> Estratto selezionato:
——
Intervistato da La Gazzetta dello Sport, Giuseppe Mascara torna su alcuni aspetti in particolare che hanno riguardato la sua carriera di calciatore, con spunti di riflessione legati al calcio di oggi e confessando il sogno di allenare in Serie A. Ecco quanto evidenziato:
“Il gol a Palermo da quasi 50 metri nel 2009? Sarei un bugiardo se dicessi che avevo visto il portiere fuori dai pali e che avevo calcolato di tirare così. Calciai d’istinto, senza pensarci, e venne fuori una parabola impressionante. Zenga mi disse che soltanto un pazzo come me poteva tentare certi colpi. Quando giocavo, volevo divertirmi. Sapevo che se mi fossi divertito io, si sarebbero divertiti i tifosi della mia squadra, anche se sulla fascia dovevo correre per gli equilibri tattici”.
“Mihajlovic? Grande spessore. Burbero fuori, buono dentro. Alla fine dell’allenamento del venerdì ci sfidavamo sulle punizioni. Lui era un fenomeno, ma ogni tanto mi faceva vincere per tenermi su di morale. Durante la sua malattia ci siamo scambiati tanti messaggi. Il Catania di Simeone? Aveva qualcosa in più nelle motivazioni”.
——
(Voci di dati salvate)

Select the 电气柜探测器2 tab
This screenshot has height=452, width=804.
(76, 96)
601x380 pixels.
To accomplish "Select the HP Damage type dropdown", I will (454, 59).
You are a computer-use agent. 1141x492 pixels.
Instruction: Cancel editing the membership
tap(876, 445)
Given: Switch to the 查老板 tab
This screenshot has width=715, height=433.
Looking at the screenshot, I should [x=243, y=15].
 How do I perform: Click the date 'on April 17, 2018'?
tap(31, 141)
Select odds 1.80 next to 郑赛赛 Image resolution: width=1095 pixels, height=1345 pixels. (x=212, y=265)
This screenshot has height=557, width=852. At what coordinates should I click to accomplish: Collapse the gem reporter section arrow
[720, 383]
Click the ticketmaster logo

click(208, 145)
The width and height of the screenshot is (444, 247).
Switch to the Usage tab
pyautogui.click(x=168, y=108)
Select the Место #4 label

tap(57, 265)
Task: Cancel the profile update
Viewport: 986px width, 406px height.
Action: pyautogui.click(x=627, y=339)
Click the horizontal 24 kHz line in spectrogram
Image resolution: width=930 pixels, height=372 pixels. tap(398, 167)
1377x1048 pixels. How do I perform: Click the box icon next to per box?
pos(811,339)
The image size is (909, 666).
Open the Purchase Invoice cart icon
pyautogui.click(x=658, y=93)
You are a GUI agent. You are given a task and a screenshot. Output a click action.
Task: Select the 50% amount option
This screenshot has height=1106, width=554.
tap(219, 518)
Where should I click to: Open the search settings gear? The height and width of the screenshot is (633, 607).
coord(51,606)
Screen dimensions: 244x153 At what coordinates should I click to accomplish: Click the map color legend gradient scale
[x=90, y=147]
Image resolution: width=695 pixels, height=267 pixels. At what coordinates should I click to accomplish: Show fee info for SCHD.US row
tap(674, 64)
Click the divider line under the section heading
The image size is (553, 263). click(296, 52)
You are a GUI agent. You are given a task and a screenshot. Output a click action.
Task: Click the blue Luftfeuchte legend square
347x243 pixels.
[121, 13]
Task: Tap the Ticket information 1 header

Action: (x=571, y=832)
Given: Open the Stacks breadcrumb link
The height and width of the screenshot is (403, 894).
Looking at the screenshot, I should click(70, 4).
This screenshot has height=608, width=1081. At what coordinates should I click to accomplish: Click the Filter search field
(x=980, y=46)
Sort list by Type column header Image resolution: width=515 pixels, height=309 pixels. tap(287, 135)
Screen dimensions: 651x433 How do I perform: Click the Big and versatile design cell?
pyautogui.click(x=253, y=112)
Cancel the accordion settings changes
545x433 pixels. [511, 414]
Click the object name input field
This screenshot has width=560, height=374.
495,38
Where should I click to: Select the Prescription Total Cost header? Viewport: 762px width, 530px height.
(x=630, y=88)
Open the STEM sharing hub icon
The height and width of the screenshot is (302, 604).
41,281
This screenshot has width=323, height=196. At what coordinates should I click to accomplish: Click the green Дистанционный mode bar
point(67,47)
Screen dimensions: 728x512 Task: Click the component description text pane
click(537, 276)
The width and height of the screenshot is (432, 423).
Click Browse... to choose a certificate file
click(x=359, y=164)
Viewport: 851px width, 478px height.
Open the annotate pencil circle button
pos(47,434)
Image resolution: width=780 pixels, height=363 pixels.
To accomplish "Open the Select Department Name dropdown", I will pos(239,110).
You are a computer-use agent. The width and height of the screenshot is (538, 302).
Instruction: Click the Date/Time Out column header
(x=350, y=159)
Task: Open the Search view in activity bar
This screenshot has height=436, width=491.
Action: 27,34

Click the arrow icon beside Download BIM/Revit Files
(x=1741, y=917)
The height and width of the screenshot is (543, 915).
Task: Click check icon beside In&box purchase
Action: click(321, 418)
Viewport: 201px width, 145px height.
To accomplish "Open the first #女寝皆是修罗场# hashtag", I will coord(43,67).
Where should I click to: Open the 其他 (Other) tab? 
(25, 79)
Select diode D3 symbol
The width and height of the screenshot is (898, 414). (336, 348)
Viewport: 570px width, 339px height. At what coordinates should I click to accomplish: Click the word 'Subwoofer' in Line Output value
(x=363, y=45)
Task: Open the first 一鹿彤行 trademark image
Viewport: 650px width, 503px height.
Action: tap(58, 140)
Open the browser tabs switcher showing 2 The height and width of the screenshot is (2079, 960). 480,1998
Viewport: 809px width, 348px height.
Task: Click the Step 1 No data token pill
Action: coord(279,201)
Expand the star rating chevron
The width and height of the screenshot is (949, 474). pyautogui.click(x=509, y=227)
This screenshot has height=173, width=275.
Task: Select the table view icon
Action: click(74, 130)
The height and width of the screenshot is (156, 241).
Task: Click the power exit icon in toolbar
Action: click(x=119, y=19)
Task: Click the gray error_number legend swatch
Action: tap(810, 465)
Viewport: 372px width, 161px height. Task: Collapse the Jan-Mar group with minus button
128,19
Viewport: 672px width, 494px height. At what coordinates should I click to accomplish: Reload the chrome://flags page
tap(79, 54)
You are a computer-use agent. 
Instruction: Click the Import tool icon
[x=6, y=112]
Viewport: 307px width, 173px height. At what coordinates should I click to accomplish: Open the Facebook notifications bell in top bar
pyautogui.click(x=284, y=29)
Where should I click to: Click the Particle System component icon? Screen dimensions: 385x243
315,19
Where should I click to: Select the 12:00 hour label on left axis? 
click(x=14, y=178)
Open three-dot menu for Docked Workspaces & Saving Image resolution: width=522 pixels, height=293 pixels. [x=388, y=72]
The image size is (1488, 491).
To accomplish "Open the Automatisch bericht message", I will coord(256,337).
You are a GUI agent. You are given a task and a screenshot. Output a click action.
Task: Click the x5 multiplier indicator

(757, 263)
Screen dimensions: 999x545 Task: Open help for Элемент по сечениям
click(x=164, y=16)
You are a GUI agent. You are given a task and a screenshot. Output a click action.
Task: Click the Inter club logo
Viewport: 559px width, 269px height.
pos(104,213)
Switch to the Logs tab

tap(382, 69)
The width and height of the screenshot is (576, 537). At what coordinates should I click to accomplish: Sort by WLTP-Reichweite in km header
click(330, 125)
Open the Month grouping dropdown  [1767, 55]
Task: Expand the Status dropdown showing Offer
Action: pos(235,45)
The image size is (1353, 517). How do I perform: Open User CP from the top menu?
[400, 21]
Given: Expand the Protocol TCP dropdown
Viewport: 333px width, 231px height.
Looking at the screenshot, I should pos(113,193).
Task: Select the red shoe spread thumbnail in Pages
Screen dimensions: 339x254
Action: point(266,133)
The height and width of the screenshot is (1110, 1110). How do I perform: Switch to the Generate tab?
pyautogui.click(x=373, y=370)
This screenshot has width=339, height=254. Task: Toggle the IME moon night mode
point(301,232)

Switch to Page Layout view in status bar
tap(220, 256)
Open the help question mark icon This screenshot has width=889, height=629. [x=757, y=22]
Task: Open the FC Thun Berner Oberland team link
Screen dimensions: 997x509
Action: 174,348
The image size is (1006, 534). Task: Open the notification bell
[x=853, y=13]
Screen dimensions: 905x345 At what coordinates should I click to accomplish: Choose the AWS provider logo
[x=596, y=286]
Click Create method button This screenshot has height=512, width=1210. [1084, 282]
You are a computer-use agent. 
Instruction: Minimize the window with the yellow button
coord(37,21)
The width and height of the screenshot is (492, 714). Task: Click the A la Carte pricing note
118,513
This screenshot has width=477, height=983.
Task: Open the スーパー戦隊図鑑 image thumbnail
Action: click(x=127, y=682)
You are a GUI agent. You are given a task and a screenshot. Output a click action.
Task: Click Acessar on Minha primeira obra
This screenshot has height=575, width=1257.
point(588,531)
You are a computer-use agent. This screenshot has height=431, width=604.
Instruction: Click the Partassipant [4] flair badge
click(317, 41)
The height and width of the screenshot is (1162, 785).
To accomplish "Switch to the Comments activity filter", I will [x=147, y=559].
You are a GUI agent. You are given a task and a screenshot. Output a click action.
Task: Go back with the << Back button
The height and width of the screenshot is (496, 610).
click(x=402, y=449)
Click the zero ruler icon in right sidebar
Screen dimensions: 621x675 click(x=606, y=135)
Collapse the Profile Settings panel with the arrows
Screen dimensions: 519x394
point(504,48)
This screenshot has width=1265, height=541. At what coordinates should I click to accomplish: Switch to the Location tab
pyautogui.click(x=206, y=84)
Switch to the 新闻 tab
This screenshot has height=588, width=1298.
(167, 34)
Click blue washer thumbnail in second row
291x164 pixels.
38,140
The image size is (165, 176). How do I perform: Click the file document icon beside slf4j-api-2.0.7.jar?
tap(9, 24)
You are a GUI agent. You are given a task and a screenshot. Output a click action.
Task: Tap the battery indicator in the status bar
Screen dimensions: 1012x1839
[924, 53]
——
Continua l'intervista a Giuseppe Mascara partendo subito dopo l'ultima risposta riportata.

“Oggi non ci sono più i giocatori alla Mascara? Perchè siamo passati dal calcio degli uno contro uno al calcio dei ‘dai e vai’, dei triangoli. Il problema è alla radice, nelle scuole calcio formano dei giocatori robotizzati, si privilegiano i più robusti e le giocate sono preordinate“.
“Bisogna catturare l’attenzione dei ragazzi, convincerli a togliere lo sguardo dai telefonini. Sono sempre lì a guardare i social. Noi queste distrazioni non le avevamo. Il mio sogno? Ritornare a San Siro, da allenatore di Serie A. Il mio modulo è il 4-3-3 che ho imparato da Zeman e da Pasquale Marino. Io sono per un calcio verticale, diretto, senza troppi passaggi”.